* **WHAT IS EXPECTED**:
Please copy all of the records exactly, leaving nothing out.

* **DATA FOR THE TASK**:
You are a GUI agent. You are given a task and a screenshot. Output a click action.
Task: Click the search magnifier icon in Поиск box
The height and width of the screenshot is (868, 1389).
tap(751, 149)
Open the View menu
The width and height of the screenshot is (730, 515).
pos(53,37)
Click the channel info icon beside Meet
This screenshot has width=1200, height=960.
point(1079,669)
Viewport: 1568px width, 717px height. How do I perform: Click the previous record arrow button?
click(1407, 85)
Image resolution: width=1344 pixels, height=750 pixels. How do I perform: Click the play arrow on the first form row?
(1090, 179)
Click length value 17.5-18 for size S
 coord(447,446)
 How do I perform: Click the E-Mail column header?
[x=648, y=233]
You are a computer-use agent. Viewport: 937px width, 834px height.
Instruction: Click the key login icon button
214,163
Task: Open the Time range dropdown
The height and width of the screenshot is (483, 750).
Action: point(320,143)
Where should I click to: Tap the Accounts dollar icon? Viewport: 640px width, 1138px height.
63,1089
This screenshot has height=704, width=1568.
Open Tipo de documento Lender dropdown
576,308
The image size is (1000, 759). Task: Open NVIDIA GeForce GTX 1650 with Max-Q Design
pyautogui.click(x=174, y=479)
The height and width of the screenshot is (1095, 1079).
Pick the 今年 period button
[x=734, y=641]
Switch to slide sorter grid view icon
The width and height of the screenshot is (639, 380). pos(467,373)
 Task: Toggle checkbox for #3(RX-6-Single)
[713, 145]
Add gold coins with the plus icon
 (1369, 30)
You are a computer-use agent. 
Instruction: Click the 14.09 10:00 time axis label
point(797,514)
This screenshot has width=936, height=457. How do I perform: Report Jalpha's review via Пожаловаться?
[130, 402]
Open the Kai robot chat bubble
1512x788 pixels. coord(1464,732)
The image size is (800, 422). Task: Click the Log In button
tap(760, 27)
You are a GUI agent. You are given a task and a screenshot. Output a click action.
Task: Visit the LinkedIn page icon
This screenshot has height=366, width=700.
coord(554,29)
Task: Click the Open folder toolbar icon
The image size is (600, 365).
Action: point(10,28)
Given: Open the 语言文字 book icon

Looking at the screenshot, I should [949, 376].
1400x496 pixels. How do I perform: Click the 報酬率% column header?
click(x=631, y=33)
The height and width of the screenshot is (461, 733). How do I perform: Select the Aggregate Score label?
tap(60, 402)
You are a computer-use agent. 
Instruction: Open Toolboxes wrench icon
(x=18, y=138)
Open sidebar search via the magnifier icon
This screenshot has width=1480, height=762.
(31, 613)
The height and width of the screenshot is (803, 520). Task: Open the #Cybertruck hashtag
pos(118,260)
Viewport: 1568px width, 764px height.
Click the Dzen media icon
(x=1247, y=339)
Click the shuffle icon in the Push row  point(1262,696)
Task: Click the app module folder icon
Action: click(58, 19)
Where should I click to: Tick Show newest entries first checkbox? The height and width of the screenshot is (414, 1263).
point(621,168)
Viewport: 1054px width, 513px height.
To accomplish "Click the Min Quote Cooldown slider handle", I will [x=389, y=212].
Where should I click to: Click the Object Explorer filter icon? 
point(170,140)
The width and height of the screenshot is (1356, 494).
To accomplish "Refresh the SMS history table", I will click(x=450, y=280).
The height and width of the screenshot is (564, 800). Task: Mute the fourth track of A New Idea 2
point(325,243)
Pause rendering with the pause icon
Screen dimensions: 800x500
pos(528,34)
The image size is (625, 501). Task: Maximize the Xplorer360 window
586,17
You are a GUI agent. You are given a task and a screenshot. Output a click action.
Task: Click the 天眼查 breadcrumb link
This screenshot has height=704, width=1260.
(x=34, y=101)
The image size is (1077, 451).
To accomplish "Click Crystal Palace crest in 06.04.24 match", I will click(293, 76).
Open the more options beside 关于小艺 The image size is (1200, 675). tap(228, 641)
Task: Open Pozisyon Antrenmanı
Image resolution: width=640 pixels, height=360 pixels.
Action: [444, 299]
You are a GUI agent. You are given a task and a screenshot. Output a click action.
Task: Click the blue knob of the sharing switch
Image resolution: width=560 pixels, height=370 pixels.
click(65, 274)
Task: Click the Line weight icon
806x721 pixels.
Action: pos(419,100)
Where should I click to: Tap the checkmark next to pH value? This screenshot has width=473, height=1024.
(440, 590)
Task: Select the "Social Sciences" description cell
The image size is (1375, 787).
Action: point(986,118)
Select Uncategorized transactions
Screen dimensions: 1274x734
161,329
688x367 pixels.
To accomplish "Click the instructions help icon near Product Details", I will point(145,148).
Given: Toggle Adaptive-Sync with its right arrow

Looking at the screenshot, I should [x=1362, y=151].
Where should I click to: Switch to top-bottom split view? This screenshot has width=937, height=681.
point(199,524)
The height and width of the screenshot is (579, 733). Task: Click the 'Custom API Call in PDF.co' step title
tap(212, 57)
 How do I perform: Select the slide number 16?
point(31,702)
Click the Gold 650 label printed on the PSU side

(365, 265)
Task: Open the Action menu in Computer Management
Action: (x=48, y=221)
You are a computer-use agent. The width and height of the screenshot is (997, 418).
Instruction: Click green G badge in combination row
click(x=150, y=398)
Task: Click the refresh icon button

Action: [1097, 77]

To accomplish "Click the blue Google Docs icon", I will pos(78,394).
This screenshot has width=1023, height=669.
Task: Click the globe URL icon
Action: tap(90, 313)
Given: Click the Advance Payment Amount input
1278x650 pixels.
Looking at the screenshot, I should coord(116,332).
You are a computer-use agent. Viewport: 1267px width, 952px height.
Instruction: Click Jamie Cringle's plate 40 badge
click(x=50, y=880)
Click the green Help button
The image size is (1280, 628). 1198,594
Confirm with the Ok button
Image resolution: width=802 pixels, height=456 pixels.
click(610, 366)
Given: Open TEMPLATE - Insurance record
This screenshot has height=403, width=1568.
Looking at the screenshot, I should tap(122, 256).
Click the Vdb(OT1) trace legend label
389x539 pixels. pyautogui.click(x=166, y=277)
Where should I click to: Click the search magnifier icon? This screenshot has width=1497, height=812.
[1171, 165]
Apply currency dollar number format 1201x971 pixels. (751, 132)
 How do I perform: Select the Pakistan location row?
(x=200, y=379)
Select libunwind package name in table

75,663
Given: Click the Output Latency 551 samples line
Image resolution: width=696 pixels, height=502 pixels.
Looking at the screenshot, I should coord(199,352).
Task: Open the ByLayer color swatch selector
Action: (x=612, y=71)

* **OUTPUT BELOW**:
You are a GUI agent. You are given a task and a screenshot. Output a click action.
Task: Click the search magnifier icon in Поиск box
The height and width of the screenshot is (868, 1389).
tap(751, 149)
Open the View menu
The width and height of the screenshot is (730, 515).
pos(53,37)
Click the channel info icon beside Meet
This screenshot has width=1200, height=960.
point(1079,669)
Viewport: 1568px width, 717px height. How do I perform: Click the previous record arrow button?
click(1407, 85)
Image resolution: width=1344 pixels, height=750 pixels. How do I perform: Click the play arrow on the first form row?
(1090, 179)
Click length value 17.5-18 for size S
 coord(447,446)
 How do I perform: Click the E-Mail column header?
[x=648, y=233]
You are a computer-use agent. Viewport: 937px width, 834px height.
Instruction: Click the key login icon button
214,163
Task: Open the Time range dropdown
The height and width of the screenshot is (483, 750).
Action: point(320,143)
Where should I click to: Tap the Accounts dollar icon? Viewport: 640px width, 1138px height.
63,1089
This screenshot has height=704, width=1568.
Open Tipo de documento Lender dropdown
576,308
The image size is (1000, 759). Task: Open NVIDIA GeForce GTX 1650 with Max-Q Design
pyautogui.click(x=174, y=479)
The height and width of the screenshot is (1095, 1079).
Pick the 今年 period button
[x=734, y=641]
Switch to slide sorter grid view icon
The width and height of the screenshot is (639, 380). pos(467,373)
 Task: Toggle checkbox for #3(RX-6-Single)
[713, 145]
Add gold coins with the plus icon
 (1369, 30)
You are a computer-use agent. 
Instruction: Click the 14.09 10:00 time axis label
point(797,514)
This screenshot has width=936, height=457. How do I perform: Report Jalpha's review via Пожаловаться?
[130, 402]
Open the Kai robot chat bubble
1512x788 pixels. coord(1464,732)
The image size is (800, 422). Task: Click the Log In button
tap(760, 27)
You are a GUI agent. You are given a task and a screenshot. Output a click action.
Task: Visit the LinkedIn page icon
This screenshot has height=366, width=700.
coord(554,29)
Task: Click the Open folder toolbar icon
The image size is (600, 365).
Action: point(10,28)
Given: Open the 语言文字 book icon

Looking at the screenshot, I should [949, 376].
1400x496 pixels. How do I perform: Click the 報酬率% column header?
click(x=631, y=33)
The height and width of the screenshot is (461, 733). How do I perform: Select the Aggregate Score label?
tap(60, 402)
You are a computer-use agent. 
Instruction: Open Toolboxes wrench icon
(x=18, y=138)
Open sidebar search via the magnifier icon
This screenshot has width=1480, height=762.
(31, 613)
The height and width of the screenshot is (803, 520). Task: Open the #Cybertruck hashtag
pos(118,260)
Viewport: 1568px width, 764px height.
Click the Dzen media icon
(x=1247, y=339)
Click the shuffle icon in the Push row  point(1262,696)
Task: Click the app module folder icon
Action: click(58, 19)
Where should I click to: Tick Show newest entries first checkbox? The height and width of the screenshot is (414, 1263).
point(621,168)
Viewport: 1054px width, 513px height.
To accomplish "Click the Min Quote Cooldown slider handle", I will [x=389, y=212].
Where should I click to: Click the Object Explorer filter icon? 
point(170,140)
The width and height of the screenshot is (1356, 494).
To accomplish "Refresh the SMS history table", I will click(x=450, y=280).
The height and width of the screenshot is (564, 800). Task: Mute the fourth track of A New Idea 2
point(325,243)
Pause rendering with the pause icon
Screen dimensions: 800x500
pos(528,34)
The image size is (625, 501). Task: Maximize the Xplorer360 window
586,17
You are a GUI agent. You are given a task and a screenshot. Output a click action.
Task: Click the 天眼查 breadcrumb link
This screenshot has height=704, width=1260.
(x=34, y=101)
The image size is (1077, 451).
To accomplish "Click Crystal Palace crest in 06.04.24 match", I will click(293, 76).
Open the more options beside 关于小艺 The image size is (1200, 675). tap(228, 641)
Task: Open Pozisyon Antrenmanı
Image resolution: width=640 pixels, height=360 pixels.
Action: [444, 299]
You are a GUI agent. You are given a task and a screenshot. Output a click action.
Task: Click the blue knob of the sharing switch
Image resolution: width=560 pixels, height=370 pixels.
click(65, 274)
Task: Click the Line weight icon
806x721 pixels.
Action: pos(419,100)
Where should I click to: Tap the checkmark next to pH value? This screenshot has width=473, height=1024.
(440, 590)
Task: Select the "Social Sciences" description cell
The image size is (1375, 787).
Action: point(986,118)
Select Uncategorized transactions
Screen dimensions: 1274x734
161,329
688x367 pixels.
To accomplish "Click the instructions help icon near Product Details", I will point(145,148).
Given: Toggle Adaptive-Sync with its right arrow

Looking at the screenshot, I should [x=1362, y=151].
Where should I click to: Switch to top-bottom split view? This screenshot has width=937, height=681.
point(199,524)
The height and width of the screenshot is (579, 733). Task: Click the 'Custom API Call in PDF.co' step title
tap(212, 57)
 How do I perform: Select the slide number 16?
point(31,702)
Click the Gold 650 label printed on the PSU side

(365, 265)
Task: Open the Action menu in Computer Management
Action: (x=48, y=221)
You are a computer-use agent. The width and height of the screenshot is (997, 418).
Instruction: Click green G badge in combination row
click(x=150, y=398)
Task: Click the refresh icon button

Action: [1097, 77]

To accomplish "Click the blue Google Docs icon", I will pos(78,394).
This screenshot has width=1023, height=669.
Task: Click the globe URL icon
Action: tap(90, 313)
Given: Click the Advance Payment Amount input
1278x650 pixels.
Looking at the screenshot, I should coord(116,332).
You are a computer-use agent. Viewport: 1267px width, 952px height.
Instruction: Click Jamie Cringle's plate 40 badge
click(x=50, y=880)
Click the green Help button
The image size is (1280, 628). 1198,594
Confirm with the Ok button
Image resolution: width=802 pixels, height=456 pixels.
click(610, 366)
Given: Open TEMPLATE - Insurance record
This screenshot has height=403, width=1568.
Looking at the screenshot, I should tap(122, 256).
Click the Vdb(OT1) trace legend label
389x539 pixels. pyautogui.click(x=166, y=277)
Where should I click to: Click the search magnifier icon? This screenshot has width=1497, height=812.
[1171, 165]
Apply currency dollar number format 1201x971 pixels. (751, 132)
 How do I perform: Select the Pakistan location row?
(x=200, y=379)
Select libunwind package name in table

75,663
Given: Click the Output Latency 551 samples line
Image resolution: width=696 pixels, height=502 pixels.
Looking at the screenshot, I should coord(199,352).
Task: Open the ByLayer color swatch selector
Action: (x=612, y=71)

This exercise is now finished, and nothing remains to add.